Now, put away all of your preconceptions of what the term 'anti-social' means and analyse it in reference to the previous paragraph. What does 'anti-social' truly mean? It can be something as simple as ignoring someone at a party, for example. Say you're at your friend's house party and your ex-girlfriend arrives, her cheap cologne suffocating you, killing the cells in your throat from one painful popped nucleus to another. She walks up to you and says 'Hi'. You ignore her. You anti-social bastard. In mere semantics, you're now on the same page as those with anti-social orders; you have transgressed societal norms by ignoring an interlocutor, so you're anti-social. I keep using that word because I want to highlight how utterly ridiculous the term is in its common usage. There's a huge difference between ignoring someone and bricking an old woman's windows in yet the two distinct actions can be labelled as 'anti-social'. True, one is a criminal act and the other would just burn social bridges, but the point of the matter is is that these two disparate actions share a unity in that they can be called the same thing. The term 'anti-social' need not exist anyway; the act of ignoring people can be, and generally is, referred to as being rude or ignorant; while the criminal use of the term can be termed 'thuggery' because that's what it is. You and I call thse people thugs; it is only the official people, the ones who do not need to deal with them directly in their daily lives, who call them 'anti-social'.

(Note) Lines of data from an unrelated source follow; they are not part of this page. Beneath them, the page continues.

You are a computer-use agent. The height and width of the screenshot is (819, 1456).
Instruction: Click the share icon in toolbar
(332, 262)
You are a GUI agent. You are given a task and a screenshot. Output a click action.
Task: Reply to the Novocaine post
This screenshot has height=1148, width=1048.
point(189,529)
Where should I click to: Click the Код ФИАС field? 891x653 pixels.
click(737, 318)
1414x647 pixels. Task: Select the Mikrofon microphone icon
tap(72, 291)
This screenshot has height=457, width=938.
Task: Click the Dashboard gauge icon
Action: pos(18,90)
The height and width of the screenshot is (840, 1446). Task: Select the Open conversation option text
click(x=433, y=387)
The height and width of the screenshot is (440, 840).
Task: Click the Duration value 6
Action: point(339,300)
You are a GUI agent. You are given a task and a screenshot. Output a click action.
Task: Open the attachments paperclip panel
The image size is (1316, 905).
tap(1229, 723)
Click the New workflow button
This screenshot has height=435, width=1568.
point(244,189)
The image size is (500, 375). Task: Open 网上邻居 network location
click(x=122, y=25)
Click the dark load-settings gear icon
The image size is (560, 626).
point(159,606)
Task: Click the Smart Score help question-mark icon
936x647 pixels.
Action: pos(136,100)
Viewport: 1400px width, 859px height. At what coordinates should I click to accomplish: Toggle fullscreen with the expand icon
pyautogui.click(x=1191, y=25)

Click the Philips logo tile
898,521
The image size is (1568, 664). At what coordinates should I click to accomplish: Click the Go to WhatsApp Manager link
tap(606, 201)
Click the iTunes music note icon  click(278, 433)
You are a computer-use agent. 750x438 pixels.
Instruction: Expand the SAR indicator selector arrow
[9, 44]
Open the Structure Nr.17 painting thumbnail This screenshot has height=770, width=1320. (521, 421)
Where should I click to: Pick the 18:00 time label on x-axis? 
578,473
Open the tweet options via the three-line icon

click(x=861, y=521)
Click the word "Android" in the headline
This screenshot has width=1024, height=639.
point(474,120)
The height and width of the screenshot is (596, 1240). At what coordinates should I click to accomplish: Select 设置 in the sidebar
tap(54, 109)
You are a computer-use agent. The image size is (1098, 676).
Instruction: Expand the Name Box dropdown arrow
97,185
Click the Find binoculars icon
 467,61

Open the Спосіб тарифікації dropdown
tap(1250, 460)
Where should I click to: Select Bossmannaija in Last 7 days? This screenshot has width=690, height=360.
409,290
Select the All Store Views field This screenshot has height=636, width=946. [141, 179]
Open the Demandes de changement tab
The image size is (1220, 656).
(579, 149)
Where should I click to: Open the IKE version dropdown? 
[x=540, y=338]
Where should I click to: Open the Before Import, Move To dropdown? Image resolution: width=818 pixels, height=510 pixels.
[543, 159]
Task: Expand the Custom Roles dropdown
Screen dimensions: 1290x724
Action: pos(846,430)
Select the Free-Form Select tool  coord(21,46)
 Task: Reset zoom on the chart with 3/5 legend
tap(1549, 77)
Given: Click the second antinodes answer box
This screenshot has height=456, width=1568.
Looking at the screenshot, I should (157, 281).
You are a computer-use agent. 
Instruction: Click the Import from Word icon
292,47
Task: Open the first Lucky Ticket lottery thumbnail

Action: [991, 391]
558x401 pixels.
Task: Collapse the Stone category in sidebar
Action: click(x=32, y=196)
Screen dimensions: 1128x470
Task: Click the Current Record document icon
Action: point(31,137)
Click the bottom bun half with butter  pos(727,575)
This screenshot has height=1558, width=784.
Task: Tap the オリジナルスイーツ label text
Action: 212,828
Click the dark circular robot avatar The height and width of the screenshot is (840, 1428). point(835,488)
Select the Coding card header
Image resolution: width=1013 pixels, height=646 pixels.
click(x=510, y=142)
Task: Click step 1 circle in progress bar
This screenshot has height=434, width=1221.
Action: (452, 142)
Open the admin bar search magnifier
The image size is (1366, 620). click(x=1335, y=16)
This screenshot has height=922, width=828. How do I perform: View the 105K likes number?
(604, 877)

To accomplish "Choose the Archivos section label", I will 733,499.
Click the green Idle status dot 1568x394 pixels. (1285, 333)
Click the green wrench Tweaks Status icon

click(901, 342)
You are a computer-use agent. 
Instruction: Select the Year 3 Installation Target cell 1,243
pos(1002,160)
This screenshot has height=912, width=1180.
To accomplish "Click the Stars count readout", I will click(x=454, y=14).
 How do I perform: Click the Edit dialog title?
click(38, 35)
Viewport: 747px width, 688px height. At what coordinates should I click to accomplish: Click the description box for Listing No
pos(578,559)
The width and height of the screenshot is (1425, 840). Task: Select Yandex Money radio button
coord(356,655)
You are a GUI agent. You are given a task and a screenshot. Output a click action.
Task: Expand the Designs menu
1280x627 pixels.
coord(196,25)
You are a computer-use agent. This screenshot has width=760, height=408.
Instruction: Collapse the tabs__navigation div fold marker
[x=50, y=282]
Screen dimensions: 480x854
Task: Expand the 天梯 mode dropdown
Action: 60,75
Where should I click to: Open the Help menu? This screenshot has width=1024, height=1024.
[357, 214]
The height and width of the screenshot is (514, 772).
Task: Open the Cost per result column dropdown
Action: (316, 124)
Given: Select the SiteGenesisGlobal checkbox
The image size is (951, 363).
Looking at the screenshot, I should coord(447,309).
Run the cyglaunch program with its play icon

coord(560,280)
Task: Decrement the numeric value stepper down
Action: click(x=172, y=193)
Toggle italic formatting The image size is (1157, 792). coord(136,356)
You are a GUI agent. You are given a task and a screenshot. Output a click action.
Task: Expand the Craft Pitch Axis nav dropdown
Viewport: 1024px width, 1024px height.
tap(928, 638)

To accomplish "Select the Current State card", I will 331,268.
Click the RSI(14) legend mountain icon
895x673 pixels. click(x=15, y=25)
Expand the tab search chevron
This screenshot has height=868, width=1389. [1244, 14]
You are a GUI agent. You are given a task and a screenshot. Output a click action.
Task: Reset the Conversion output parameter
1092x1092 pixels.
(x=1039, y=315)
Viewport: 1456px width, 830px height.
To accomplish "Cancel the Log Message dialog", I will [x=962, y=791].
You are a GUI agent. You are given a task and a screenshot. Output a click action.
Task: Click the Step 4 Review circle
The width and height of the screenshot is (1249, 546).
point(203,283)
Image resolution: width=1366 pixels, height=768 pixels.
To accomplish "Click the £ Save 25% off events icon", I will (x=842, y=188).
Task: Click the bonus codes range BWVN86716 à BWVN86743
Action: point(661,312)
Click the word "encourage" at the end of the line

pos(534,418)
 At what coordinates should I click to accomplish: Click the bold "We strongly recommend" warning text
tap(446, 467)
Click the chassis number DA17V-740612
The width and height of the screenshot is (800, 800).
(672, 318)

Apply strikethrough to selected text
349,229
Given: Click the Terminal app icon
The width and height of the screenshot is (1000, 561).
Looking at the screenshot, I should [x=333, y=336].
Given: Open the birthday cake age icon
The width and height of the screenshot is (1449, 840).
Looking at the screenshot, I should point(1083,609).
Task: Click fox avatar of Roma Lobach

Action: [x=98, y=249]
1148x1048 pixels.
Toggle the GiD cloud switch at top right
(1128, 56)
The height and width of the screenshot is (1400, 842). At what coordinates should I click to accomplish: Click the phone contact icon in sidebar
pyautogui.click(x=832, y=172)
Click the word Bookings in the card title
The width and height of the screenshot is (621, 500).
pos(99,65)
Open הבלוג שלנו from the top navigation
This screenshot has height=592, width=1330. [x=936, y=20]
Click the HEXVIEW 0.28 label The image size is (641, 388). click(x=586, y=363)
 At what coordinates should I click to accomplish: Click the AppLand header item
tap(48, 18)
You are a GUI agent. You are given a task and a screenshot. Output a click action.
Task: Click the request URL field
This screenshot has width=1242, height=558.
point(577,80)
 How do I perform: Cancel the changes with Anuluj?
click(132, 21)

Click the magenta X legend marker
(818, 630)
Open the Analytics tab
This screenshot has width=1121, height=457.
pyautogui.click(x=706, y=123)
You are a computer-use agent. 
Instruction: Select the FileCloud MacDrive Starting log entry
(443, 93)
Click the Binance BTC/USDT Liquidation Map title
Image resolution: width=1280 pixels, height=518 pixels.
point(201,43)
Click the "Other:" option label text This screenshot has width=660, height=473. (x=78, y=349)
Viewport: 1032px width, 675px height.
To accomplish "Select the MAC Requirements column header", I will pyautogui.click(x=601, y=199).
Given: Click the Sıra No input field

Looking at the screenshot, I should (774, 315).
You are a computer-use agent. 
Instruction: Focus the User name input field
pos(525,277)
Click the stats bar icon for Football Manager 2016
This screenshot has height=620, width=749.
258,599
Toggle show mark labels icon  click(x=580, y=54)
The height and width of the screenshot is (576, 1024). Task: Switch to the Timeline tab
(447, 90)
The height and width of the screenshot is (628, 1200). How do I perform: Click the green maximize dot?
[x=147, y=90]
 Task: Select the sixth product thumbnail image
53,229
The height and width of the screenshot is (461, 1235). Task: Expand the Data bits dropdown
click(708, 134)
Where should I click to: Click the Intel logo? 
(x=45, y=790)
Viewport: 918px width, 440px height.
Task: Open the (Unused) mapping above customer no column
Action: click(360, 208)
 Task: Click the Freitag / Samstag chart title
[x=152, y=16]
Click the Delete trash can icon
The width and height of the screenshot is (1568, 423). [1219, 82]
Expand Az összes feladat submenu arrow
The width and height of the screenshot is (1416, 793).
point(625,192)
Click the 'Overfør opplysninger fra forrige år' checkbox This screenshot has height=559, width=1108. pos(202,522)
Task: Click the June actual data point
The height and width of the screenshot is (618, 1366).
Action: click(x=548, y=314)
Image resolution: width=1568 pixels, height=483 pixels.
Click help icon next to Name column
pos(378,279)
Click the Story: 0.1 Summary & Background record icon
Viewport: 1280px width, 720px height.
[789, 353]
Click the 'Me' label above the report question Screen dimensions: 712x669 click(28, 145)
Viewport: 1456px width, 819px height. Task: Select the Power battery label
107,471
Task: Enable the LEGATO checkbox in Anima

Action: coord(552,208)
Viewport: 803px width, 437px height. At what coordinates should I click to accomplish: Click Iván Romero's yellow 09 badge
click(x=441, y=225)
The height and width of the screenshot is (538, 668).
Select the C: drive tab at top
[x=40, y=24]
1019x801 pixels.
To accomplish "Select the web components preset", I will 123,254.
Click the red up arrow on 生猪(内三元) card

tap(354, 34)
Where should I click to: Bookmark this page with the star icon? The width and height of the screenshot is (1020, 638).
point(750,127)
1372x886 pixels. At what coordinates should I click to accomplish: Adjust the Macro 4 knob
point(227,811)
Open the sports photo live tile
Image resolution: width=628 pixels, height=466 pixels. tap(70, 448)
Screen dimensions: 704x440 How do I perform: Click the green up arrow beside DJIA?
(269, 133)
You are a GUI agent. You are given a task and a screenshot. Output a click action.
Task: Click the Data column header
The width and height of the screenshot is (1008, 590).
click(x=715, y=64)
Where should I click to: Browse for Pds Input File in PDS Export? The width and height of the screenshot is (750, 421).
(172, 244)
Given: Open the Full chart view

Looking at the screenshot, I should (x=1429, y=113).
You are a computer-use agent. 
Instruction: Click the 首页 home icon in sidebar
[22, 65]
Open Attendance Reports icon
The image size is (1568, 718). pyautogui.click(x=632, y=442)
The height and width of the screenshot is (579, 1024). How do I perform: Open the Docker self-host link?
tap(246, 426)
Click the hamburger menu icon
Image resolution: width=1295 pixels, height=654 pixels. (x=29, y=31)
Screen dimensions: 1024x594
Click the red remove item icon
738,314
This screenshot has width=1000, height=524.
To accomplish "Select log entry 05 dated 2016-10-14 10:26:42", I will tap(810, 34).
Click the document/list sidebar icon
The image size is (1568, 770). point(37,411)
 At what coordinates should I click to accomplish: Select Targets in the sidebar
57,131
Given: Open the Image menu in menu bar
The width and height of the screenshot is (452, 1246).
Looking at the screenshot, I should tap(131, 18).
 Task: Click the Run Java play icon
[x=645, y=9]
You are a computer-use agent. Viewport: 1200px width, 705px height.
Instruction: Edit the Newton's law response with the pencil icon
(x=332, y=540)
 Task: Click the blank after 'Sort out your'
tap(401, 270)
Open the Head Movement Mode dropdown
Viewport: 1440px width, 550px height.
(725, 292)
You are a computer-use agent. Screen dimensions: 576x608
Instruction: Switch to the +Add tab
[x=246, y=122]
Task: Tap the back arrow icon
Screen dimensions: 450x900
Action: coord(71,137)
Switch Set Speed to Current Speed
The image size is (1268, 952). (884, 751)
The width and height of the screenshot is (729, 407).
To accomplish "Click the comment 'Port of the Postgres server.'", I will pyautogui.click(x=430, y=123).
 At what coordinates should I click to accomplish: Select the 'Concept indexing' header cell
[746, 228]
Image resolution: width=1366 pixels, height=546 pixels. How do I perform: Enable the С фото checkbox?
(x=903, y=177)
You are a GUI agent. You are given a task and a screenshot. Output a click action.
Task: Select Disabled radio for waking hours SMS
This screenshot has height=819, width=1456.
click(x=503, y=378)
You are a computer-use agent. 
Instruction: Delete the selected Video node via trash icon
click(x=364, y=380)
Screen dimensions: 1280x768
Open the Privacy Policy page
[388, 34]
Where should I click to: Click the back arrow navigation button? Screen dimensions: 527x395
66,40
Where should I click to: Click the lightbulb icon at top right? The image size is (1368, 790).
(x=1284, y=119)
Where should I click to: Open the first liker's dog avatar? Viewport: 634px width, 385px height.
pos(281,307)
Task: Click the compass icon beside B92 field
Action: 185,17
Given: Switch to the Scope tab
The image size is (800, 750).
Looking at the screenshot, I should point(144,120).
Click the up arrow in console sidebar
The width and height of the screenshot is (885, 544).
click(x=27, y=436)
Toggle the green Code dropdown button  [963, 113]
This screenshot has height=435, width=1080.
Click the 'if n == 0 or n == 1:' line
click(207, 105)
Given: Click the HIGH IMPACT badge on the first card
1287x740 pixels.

This goes back to one of the first points I made about political correctness. Why can't the two actions have different terms? In its words, anti-social behaviour just means transgressing what is expected of one in a social situation. While this can be labelled to the criminal act, that of opposing the norms imposed by the law, it is such an understatement. Beating up an old lady is anti-social? Yes, but 'anti-social' doesn't even begin to cover it; it's thuggery or yobbery. Are people afraid of offending these crooks? Don't call them ASBOs, call them thugs because that's what they are. Calling them that will make the lifestyle of an ASBO less attractive to children. As dubious as he may seem, Frankie Boyle hit the nail on the head when he said that ASBOs and Super ASBOs will make children want them because they sound 'cool'. (To me, ASBO sounds like an STD, but that's beside the point). By calling these scum 'thugs', the police can establish a reputation as a non-nonsense organisation not content with prosecuting people under vaguely defined and erroneous terms, but in straight down the line, bullshit-free labels that restore people's confidence in them and deter the would-be criminals; you're no longer the clinical 'ASBO' but the hateful thug. Reserve the 'anti-social' tag to those who are really anti-social; the miserable twats like me who just stand there and never talk to anyone; don't dare compare me to thugs who assault innocents because they too are 'anti-social'.

May be I'm thinking much too deeply about this, but it is an issue for me because I used to be called 'anti-social' as a child because I didn't mix well with others. If I were labelled that today and someone overheard it, they'd mistakenly think that I mug single mothers, not put me in for confidence counselling. It annoys me as a law-abiding citizen that these criminals can be called such a tame term. But what do I know? Words mean nothing after all, they only comprise our language.